Angers construit sa deuxième ligne de tram
Tout juste six ans après la mise en service de la première ligne de tramway, Angers Loire Métropole se lance dans la construction d’une seconde. Le projet d’agrandissement du réseau a été déclaré d’utilité publique le 20 février dernier et les travaux de voirie ont commencé quasiment tout de suite. Géographiquement, la ligne A, qui relie les stations Avrillé-Ardenne à La Roseraie, reprend un tracé nord – sud. La future ligne B aura une orientation ouest – est de Belle- Beille-Technopole à Monplaisir. Longue de 9,9 km, elle comprendra 19 stations (dont deux déjà existantes) et un nouveau pont franchissant la Maine.
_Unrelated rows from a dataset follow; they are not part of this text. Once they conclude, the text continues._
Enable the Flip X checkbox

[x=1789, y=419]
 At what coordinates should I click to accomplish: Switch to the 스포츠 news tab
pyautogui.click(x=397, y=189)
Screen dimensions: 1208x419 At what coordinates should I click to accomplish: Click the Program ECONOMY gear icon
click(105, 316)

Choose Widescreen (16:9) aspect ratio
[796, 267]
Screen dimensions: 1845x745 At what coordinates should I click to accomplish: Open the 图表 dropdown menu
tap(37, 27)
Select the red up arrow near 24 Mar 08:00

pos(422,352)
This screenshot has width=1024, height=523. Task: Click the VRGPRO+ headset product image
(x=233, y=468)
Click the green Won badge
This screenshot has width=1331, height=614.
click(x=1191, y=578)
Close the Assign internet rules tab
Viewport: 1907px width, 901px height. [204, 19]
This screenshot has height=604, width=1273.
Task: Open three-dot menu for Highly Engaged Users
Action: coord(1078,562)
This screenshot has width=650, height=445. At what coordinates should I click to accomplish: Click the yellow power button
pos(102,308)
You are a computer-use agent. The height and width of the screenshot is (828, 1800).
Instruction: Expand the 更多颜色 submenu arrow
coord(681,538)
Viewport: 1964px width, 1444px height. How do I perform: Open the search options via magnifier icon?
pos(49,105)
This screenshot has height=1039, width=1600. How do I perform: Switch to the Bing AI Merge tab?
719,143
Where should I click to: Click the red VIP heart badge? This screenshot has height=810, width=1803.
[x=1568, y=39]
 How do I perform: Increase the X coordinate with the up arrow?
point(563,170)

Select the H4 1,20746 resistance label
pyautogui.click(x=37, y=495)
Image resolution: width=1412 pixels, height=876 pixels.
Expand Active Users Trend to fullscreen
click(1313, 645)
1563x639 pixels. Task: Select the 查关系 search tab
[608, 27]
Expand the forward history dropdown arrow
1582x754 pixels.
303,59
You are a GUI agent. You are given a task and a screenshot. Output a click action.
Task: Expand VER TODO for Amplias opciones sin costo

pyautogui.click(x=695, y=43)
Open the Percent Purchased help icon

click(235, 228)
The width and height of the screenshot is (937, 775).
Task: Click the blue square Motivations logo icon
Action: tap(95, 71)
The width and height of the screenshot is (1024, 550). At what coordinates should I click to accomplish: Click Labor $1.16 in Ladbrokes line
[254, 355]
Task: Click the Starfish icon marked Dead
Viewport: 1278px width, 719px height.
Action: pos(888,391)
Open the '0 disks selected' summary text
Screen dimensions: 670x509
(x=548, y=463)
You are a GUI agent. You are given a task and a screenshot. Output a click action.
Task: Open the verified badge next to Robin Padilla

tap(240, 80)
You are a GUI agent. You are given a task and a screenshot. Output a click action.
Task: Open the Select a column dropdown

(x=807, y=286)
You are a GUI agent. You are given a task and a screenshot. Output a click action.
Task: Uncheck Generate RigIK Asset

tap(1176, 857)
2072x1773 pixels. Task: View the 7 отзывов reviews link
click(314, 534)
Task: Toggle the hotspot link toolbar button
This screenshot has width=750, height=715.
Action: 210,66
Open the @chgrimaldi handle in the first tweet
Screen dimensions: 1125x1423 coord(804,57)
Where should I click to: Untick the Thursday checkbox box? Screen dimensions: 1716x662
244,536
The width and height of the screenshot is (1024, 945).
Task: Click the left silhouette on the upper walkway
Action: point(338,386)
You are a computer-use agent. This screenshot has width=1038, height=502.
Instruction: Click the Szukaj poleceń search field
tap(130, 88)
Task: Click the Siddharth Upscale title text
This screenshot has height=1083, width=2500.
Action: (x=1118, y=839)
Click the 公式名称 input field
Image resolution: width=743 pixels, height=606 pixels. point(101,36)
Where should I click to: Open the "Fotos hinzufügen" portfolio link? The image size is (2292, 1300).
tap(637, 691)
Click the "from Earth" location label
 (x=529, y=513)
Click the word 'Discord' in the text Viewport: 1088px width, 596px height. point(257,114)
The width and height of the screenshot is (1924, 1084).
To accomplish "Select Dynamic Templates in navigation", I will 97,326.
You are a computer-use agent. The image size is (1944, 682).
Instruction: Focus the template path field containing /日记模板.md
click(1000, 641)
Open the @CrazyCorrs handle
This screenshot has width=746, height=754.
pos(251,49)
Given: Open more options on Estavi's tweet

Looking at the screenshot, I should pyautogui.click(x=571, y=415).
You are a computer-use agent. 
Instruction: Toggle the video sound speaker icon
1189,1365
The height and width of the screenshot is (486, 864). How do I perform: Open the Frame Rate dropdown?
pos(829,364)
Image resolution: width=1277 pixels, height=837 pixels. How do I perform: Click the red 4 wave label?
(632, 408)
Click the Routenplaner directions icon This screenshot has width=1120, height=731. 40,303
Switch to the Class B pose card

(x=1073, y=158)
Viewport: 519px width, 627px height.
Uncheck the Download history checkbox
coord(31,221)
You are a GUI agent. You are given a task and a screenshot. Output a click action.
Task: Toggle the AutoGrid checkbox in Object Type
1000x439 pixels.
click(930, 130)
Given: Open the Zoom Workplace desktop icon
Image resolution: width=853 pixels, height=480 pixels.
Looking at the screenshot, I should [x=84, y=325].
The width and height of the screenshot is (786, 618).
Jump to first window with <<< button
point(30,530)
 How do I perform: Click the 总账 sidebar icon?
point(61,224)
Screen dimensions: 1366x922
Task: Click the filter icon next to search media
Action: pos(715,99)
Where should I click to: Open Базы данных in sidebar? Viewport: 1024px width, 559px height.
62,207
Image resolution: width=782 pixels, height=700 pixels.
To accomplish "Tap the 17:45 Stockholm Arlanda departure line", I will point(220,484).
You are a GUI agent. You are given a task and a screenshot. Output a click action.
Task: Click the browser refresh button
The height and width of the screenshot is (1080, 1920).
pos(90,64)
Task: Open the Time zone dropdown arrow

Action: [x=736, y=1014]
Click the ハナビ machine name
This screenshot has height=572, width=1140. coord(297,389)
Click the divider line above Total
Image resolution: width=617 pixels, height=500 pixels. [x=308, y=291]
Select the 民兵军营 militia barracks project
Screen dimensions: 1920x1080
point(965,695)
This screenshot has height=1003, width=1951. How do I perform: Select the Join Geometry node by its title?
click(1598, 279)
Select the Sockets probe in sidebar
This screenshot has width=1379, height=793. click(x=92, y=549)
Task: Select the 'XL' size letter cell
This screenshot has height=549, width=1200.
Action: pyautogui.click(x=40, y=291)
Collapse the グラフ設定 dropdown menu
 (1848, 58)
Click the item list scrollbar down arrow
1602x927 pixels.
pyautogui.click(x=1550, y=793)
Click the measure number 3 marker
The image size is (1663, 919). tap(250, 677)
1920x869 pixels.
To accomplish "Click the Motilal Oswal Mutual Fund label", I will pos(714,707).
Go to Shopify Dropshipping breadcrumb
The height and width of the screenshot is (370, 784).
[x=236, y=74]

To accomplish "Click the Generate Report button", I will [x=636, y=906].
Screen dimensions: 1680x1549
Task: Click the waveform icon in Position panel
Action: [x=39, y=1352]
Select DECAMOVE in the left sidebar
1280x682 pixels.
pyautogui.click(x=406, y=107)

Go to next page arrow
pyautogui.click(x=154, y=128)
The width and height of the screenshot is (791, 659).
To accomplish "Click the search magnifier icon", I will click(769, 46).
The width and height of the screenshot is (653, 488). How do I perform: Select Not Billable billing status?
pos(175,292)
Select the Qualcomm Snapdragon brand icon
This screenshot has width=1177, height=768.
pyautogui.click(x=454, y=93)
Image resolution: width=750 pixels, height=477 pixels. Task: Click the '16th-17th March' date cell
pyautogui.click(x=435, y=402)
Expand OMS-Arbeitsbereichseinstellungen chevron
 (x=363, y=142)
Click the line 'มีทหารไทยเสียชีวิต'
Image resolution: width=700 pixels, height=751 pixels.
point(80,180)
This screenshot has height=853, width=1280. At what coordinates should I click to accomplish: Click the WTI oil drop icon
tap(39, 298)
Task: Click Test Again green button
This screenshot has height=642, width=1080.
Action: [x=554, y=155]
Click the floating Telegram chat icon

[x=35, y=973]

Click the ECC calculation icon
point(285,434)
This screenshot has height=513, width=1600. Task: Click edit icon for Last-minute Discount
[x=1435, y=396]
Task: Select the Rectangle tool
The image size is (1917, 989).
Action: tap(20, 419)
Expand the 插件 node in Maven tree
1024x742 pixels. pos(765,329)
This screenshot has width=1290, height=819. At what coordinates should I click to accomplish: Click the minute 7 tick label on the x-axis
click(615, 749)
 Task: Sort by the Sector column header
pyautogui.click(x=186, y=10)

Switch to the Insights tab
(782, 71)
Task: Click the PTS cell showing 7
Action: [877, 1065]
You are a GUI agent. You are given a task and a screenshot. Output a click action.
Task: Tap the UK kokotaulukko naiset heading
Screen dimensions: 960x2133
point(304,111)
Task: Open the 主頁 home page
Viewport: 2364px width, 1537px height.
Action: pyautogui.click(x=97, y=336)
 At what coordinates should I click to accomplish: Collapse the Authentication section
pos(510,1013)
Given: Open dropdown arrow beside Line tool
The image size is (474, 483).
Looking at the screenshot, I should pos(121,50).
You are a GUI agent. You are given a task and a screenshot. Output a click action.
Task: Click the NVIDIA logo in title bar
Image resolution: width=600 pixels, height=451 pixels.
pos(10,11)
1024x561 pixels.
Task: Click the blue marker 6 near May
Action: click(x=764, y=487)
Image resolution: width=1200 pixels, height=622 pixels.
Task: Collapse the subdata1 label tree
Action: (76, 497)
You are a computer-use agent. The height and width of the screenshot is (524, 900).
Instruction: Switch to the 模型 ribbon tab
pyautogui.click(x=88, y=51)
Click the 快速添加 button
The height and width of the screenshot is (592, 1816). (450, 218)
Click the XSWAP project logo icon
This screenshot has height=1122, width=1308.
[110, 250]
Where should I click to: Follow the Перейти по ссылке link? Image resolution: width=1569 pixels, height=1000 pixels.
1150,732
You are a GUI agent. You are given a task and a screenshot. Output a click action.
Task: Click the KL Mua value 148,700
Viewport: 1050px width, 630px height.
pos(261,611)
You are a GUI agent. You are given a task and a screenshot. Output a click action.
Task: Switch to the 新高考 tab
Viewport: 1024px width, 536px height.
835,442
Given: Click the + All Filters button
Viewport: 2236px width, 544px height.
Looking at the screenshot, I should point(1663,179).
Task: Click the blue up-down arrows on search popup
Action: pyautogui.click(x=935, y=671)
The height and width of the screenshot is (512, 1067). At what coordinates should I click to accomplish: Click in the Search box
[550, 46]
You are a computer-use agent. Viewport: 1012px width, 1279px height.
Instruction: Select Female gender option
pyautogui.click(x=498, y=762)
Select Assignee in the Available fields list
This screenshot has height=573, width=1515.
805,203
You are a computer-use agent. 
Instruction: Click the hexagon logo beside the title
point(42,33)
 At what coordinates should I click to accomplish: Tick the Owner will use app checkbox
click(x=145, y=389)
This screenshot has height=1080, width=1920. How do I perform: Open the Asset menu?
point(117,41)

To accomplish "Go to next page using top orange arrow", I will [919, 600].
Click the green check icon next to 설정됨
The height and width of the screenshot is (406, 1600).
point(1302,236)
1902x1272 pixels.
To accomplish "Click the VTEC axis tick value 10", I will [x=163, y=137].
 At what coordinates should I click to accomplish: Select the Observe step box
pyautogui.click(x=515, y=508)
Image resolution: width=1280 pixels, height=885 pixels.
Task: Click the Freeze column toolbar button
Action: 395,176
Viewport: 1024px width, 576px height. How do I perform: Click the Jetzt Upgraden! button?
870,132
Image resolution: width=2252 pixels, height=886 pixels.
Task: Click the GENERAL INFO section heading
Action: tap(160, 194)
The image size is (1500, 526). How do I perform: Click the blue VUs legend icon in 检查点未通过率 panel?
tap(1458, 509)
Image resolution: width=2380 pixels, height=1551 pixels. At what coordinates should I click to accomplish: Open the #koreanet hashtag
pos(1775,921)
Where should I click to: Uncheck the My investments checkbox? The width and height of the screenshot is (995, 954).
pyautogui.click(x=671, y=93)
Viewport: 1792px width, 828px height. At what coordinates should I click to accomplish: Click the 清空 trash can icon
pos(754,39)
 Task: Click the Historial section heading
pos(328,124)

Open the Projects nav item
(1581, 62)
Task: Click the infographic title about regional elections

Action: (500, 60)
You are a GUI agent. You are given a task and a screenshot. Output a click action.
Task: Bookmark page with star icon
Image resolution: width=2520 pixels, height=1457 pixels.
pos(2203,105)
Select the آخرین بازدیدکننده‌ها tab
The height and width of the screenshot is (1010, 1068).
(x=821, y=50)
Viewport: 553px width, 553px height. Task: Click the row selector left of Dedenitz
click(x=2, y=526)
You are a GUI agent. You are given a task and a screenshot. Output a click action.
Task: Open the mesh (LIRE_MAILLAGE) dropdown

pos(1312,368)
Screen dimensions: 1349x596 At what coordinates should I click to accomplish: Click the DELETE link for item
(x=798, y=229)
Mais les projets ne s’arrêtent pas là car une troisième ligne sera créée : la C, qui reliera Belle-Beille- Technopole à la Roseraie. La ligne A, quant à elle, changera cependant en centre-ville et ne marquera plus les arrêts Place-Molière et Ralliement. La première de ces stations se retrouvera sur le tracé de la B et de la C et la seconde uniquement sur la ligne C. La ligne A desservira les nouvelles stations Saint-Serge-Université et Centre-des-Congrès, se trouvant également sur la C. Un quadrillage complexe qui permettra d’encercler le centre-ville et de mieux le desservir.
Le montant des travaux, évalué en 2014, s’élève à 245 millions d’euros ; 2,8 millions par rame Citadis, 24,5 millions par kilomètre de voie et 8 millions pour ériger le nouveau pont. La ville commandera à Alstom 18 nouvelles rames de 30 m de long, de même type que les premières, aptes à circuler indifféremment sur les autres lignes et minimisant les dépenses de maintenance. Le gros des travaux interviendra en 2019 et la mise en service est programmée fin 2022, la construction du pont, quant à elle, débutera l’an prochain.

Automatisation en vue du métro de Bruxelles
Systra aux côtés de Geste et Tractebel vient de remporter un contrat pour préparer la modernisation du métro de Bruxelles. Le marché, étalé sur six ans, porte sur la conception et la mise en service d’un nouveau système de marche automatique. Les lignes 1 et 5, les plus importantes du réseau, seront à terme équipées du CBTC tandis qu’un nouveau dépôt à la station Érasme sera créé. À terme, la future ligne 3 devrait elle aussi être automatisée.